YOUR INSTRUCTIONS
Rewrite the records below with each "dropdown" changed to "drop-down", leaving everything else the same.

## Start INFORMATION PROVIDED

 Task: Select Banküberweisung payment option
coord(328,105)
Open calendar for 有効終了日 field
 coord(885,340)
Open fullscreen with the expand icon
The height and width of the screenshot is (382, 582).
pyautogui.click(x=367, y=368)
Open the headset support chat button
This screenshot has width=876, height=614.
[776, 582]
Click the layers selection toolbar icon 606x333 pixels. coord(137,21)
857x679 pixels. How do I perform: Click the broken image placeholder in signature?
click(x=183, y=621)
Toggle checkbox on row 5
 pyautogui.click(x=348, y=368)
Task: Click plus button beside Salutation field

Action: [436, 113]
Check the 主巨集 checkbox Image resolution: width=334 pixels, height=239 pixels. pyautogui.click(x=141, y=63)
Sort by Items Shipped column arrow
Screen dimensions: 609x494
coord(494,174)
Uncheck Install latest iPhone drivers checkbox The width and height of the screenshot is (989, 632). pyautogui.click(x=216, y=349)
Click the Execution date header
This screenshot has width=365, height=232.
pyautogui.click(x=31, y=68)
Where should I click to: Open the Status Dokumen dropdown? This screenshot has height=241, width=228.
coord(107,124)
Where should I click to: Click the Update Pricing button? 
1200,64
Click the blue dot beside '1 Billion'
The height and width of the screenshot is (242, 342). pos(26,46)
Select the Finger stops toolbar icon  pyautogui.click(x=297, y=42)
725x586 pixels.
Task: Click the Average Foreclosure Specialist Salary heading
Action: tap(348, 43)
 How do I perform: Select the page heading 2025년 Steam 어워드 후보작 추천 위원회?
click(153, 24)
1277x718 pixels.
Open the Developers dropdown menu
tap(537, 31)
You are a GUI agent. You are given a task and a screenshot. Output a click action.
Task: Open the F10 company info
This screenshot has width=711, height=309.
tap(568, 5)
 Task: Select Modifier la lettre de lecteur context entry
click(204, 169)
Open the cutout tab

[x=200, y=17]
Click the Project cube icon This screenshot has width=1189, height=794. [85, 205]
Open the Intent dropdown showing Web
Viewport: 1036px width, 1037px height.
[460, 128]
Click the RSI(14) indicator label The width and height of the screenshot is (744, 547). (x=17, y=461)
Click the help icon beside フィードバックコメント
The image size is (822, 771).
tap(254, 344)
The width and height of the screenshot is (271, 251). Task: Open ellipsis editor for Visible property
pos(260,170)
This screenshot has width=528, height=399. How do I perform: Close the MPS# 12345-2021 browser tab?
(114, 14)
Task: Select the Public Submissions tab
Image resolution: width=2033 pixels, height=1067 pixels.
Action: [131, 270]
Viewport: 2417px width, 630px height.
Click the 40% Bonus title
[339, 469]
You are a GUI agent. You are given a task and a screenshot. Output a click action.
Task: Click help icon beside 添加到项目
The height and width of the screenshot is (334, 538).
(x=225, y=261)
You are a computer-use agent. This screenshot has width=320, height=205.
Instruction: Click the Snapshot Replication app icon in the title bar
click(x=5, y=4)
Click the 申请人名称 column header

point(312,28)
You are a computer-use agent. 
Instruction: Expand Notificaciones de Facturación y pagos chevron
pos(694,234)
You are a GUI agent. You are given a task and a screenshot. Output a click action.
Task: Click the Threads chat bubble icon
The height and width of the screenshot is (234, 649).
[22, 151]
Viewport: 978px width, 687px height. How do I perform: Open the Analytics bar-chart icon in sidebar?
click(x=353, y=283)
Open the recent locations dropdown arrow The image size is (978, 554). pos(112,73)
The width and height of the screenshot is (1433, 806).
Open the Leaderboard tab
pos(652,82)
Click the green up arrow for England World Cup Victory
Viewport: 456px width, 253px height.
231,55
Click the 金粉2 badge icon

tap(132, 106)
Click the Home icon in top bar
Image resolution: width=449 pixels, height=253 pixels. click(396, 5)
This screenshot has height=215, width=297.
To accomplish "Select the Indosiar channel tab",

## End INFORMATION PROVIDED

ANSWER IN FULL
 Task: Select Banküberweisung payment option
coord(328,105)
Open calendar for 有効終了日 field
 coord(885,340)
Open fullscreen with the expand icon
The height and width of the screenshot is (382, 582).
pyautogui.click(x=367, y=368)
Open the headset support chat button
This screenshot has width=876, height=614.
[776, 582]
Click the layers selection toolbar icon 606x333 pixels. coord(137,21)
857x679 pixels. How do I perform: Click the broken image placeholder in signature?
click(x=183, y=621)
Toggle checkbox on row 5
 pyautogui.click(x=348, y=368)
Task: Click plus button beside Salutation field

Action: [436, 113]
Check the 主巨集 checkbox Image resolution: width=334 pixels, height=239 pixels. pyautogui.click(x=141, y=63)
Sort by Items Shipped column arrow
Screen dimensions: 609x494
coord(494,174)
Uncheck Install latest iPhone drivers checkbox The width and height of the screenshot is (989, 632). pyautogui.click(x=216, y=349)
Click the Execution date header
This screenshot has width=365, height=232.
pyautogui.click(x=31, y=68)
Where should I click to: Open the Status Dokumen drop-down? This screenshot has height=241, width=228.
coord(107,124)
Where should I click to: Click the Update Pricing button? 
1200,64
Click the blue dot beside '1 Billion'
The height and width of the screenshot is (242, 342). pos(26,46)
Select the Finger stops toolbar icon  pyautogui.click(x=297, y=42)
725x586 pixels.
Task: Click the Average Foreclosure Specialist Salary heading
Action: tap(348, 43)
 How do I perform: Select the page heading 2025년 Steam 어워드 후보작 추천 위원회?
click(153, 24)
1277x718 pixels.
Open the Developers drop-down menu
tap(537, 31)
You are a GUI agent. You are given a task and a screenshot. Output a click action.
Task: Open the F10 company info
This screenshot has width=711, height=309.
tap(568, 5)
 Task: Select Modifier la lettre de lecteur context entry
click(204, 169)
Open the cutout tab

[x=200, y=17]
Click the Project cube icon This screenshot has width=1189, height=794. [85, 205]
Open the Intent drop-down showing Web
Viewport: 1036px width, 1037px height.
[460, 128]
Click the RSI(14) indicator label The width and height of the screenshot is (744, 547). (x=17, y=461)
Click the help icon beside フィードバックコメント
The image size is (822, 771).
tap(254, 344)
The width and height of the screenshot is (271, 251). Task: Open ellipsis editor for Visible property
pos(260,170)
This screenshot has width=528, height=399. How do I perform: Close the MPS# 12345-2021 browser tab?
(114, 14)
Task: Select the Public Submissions tab
Image resolution: width=2033 pixels, height=1067 pixels.
Action: [131, 270]
Viewport: 2417px width, 630px height.
Click the 40% Bonus title
[339, 469]
You are a GUI agent. You are given a task and a screenshot. Output a click action.
Task: Click help icon beside 添加到项目
The height and width of the screenshot is (334, 538).
(x=225, y=261)
You are a computer-use agent. This screenshot has width=320, height=205.
Instruction: Click the Snapshot Replication app icon in the title bar
click(x=5, y=4)
Click the 申请人名称 column header

point(312,28)
You are a computer-use agent. 
Instruction: Expand Notificaciones de Facturación y pagos chevron
pos(694,234)
You are a GUI agent. You are given a task and a screenshot. Output a click action.
Task: Click the Threads chat bubble icon
The height and width of the screenshot is (234, 649).
[22, 151]
Viewport: 978px width, 687px height. How do I perform: Open the Analytics bar-chart icon in sidebar?
click(x=353, y=283)
Open the recent locations drop-down arrow The image size is (978, 554). pos(112,73)
The width and height of the screenshot is (1433, 806).
Open the Leaderboard tab
pos(652,82)
Click the green up arrow for England World Cup Victory
Viewport: 456px width, 253px height.
231,55
Click the 金粉2 badge icon

tap(132, 106)
Click the Home icon in top bar
Image resolution: width=449 pixels, height=253 pixels. click(396, 5)
This screenshot has height=215, width=297.
To accomplish "Select the Indosiar channel tab",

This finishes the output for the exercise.